───── Dataset records ─────

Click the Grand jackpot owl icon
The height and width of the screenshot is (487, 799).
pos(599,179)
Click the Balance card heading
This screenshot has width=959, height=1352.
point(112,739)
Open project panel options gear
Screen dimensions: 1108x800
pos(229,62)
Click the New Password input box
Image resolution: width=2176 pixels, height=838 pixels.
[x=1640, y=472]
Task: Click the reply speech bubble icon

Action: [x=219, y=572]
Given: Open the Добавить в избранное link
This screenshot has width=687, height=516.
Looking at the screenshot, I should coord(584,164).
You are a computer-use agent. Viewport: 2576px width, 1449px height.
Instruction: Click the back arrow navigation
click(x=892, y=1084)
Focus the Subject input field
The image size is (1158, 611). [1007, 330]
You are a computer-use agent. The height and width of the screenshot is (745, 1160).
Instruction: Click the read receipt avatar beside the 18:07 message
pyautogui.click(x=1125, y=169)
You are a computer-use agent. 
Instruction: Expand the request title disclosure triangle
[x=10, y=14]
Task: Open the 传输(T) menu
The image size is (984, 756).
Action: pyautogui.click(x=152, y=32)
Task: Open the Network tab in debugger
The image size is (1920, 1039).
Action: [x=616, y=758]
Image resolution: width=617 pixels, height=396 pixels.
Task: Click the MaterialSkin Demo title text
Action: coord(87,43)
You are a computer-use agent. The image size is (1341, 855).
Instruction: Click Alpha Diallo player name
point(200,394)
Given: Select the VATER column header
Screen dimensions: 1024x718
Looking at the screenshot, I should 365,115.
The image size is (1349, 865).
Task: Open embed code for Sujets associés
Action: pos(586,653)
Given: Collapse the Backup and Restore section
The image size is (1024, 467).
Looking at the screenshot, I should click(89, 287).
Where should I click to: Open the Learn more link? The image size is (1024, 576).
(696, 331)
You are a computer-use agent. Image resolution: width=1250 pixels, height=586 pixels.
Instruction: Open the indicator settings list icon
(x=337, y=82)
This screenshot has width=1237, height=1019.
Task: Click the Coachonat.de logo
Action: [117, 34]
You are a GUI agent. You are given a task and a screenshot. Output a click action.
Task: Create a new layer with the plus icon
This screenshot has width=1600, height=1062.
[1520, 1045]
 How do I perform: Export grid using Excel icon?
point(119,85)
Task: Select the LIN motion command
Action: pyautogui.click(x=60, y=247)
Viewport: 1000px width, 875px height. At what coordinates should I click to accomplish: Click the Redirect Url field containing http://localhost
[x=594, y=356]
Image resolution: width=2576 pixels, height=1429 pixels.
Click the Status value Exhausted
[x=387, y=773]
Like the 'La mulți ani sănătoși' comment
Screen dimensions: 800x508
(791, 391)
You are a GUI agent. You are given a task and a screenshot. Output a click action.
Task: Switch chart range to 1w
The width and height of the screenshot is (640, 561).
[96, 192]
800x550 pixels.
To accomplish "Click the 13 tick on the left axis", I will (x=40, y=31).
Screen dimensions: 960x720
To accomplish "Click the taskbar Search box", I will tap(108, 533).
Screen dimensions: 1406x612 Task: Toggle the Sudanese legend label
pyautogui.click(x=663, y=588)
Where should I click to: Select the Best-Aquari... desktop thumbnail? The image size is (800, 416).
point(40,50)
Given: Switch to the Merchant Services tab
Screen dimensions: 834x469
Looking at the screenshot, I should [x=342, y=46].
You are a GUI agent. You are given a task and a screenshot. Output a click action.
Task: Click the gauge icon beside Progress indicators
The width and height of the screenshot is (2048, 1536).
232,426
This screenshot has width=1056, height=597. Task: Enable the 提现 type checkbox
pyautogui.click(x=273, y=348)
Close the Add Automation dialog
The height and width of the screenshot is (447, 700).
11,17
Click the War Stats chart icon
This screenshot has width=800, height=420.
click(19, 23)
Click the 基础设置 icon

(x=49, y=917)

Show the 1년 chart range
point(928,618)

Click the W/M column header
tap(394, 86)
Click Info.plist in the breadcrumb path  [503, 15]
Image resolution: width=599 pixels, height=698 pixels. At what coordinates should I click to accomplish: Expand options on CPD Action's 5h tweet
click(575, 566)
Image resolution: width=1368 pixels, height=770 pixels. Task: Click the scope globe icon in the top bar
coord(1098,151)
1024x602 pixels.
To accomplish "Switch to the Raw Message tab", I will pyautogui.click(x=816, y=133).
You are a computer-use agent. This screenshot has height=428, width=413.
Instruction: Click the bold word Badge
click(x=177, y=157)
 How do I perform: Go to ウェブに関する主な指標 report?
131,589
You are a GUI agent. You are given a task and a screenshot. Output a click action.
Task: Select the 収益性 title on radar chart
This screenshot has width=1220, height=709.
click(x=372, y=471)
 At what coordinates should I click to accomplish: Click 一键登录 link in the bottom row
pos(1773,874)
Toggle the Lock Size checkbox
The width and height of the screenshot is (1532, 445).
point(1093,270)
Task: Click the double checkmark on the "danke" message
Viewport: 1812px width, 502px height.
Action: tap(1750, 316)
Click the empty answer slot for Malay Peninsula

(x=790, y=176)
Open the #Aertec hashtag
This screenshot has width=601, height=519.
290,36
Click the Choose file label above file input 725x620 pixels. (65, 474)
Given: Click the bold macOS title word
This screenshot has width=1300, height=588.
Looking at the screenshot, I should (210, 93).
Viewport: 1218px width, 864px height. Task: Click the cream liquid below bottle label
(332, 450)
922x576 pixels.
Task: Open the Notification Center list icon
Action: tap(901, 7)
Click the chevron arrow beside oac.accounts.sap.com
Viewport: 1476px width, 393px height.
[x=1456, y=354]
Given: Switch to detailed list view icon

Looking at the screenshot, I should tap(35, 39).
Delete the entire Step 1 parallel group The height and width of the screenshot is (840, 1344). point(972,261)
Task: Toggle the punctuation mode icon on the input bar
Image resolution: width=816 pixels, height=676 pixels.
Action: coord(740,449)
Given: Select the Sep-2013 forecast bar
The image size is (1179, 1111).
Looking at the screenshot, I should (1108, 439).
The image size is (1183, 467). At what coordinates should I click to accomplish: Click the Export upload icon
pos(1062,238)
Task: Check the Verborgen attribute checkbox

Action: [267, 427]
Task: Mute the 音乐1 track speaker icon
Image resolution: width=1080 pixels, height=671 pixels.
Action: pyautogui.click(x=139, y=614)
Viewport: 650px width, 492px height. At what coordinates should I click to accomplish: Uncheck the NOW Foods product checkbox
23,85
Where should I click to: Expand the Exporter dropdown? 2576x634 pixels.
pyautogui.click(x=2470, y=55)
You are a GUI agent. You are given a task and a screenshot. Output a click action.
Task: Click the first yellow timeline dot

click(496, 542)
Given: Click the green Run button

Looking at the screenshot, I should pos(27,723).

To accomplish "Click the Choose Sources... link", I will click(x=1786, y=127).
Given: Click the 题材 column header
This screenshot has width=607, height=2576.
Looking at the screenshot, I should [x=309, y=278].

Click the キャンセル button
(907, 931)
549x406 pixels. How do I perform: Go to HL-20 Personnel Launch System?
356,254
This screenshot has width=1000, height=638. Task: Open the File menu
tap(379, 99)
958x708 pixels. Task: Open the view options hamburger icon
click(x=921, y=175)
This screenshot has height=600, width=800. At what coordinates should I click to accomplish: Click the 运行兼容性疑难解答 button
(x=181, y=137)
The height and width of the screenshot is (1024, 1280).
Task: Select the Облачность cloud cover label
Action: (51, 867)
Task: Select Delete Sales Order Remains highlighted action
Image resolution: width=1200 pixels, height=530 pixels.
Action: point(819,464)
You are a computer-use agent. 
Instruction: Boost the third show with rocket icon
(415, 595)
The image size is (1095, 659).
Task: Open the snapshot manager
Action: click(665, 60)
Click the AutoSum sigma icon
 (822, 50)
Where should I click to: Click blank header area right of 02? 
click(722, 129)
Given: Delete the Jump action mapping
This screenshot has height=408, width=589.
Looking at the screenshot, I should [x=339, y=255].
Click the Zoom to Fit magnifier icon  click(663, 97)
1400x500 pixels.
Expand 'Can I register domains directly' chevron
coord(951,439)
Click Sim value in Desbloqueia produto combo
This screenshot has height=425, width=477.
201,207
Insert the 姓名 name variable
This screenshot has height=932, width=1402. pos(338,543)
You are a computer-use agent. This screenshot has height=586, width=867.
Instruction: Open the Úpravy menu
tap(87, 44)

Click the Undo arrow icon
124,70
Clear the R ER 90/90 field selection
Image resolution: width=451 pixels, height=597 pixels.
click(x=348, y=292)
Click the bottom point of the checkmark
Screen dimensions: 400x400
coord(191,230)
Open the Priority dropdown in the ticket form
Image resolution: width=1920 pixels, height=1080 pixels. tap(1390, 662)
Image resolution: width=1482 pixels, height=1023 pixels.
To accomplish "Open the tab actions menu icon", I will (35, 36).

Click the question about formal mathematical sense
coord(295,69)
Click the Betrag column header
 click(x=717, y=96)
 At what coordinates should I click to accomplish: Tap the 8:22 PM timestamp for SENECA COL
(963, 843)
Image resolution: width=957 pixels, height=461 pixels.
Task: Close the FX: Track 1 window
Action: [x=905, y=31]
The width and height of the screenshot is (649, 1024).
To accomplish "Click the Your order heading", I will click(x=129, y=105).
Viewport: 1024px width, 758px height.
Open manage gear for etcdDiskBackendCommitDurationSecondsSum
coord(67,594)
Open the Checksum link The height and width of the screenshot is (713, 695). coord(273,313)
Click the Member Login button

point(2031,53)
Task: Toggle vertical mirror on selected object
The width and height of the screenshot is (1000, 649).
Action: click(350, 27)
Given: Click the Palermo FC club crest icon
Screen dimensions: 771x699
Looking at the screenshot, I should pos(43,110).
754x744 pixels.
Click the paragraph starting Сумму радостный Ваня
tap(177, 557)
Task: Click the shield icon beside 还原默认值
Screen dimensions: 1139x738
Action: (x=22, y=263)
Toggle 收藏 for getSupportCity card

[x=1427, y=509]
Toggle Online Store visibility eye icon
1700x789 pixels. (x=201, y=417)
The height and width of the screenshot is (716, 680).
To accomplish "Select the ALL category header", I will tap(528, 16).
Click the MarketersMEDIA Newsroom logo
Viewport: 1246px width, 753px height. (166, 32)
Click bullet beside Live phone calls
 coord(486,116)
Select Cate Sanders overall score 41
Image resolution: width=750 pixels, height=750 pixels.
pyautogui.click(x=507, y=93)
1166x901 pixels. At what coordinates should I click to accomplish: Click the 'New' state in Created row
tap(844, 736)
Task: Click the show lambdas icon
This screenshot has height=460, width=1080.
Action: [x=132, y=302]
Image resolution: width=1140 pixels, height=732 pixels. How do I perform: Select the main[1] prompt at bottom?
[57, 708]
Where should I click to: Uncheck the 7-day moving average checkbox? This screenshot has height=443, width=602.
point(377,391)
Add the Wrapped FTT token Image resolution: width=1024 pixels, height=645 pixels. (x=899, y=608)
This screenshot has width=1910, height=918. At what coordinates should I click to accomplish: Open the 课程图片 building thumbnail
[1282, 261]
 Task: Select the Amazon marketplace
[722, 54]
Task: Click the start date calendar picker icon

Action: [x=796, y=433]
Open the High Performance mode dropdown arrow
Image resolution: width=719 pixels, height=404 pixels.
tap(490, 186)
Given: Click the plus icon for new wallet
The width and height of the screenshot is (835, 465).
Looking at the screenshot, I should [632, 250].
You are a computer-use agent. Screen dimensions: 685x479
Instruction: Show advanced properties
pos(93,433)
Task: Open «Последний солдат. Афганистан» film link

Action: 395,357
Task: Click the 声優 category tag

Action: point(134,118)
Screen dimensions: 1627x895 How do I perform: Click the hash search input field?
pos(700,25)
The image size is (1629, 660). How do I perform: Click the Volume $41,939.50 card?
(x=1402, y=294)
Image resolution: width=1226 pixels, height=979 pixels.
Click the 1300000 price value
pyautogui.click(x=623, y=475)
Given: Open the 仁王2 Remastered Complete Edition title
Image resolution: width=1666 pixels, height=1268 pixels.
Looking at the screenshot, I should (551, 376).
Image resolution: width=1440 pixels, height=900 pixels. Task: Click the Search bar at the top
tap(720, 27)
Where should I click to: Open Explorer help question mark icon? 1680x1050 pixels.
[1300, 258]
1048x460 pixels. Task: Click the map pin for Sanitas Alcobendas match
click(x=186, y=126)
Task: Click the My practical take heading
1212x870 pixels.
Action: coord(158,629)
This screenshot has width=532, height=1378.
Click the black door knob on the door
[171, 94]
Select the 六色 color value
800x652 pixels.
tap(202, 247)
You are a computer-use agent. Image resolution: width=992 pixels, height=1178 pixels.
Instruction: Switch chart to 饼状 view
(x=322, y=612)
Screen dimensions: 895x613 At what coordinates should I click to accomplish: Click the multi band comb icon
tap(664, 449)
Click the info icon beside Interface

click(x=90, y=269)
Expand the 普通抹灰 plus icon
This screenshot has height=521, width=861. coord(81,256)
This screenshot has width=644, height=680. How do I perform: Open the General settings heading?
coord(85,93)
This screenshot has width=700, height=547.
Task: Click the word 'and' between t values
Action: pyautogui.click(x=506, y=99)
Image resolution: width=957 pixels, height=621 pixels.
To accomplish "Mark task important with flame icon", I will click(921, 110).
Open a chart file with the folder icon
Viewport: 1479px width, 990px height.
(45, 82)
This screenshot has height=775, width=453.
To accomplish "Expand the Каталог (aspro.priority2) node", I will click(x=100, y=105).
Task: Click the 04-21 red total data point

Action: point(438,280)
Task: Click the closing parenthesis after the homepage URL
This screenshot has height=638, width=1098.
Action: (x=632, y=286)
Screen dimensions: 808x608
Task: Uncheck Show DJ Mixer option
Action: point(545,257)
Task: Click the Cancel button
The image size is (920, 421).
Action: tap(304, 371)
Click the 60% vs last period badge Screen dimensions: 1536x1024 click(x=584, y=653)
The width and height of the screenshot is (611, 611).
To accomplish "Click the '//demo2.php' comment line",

─────

Your task: Retype exactly the lines from the first line of the records above through the line containing "Click the New Password input box", both included, and nothing else.

Task result:
Click the Grand jackpot owl icon
The height and width of the screenshot is (487, 799).
pos(599,179)
Click the Balance card heading
This screenshot has width=959, height=1352.
point(112,739)
Open project panel options gear
Screen dimensions: 1108x800
pos(229,62)
Click the New Password input box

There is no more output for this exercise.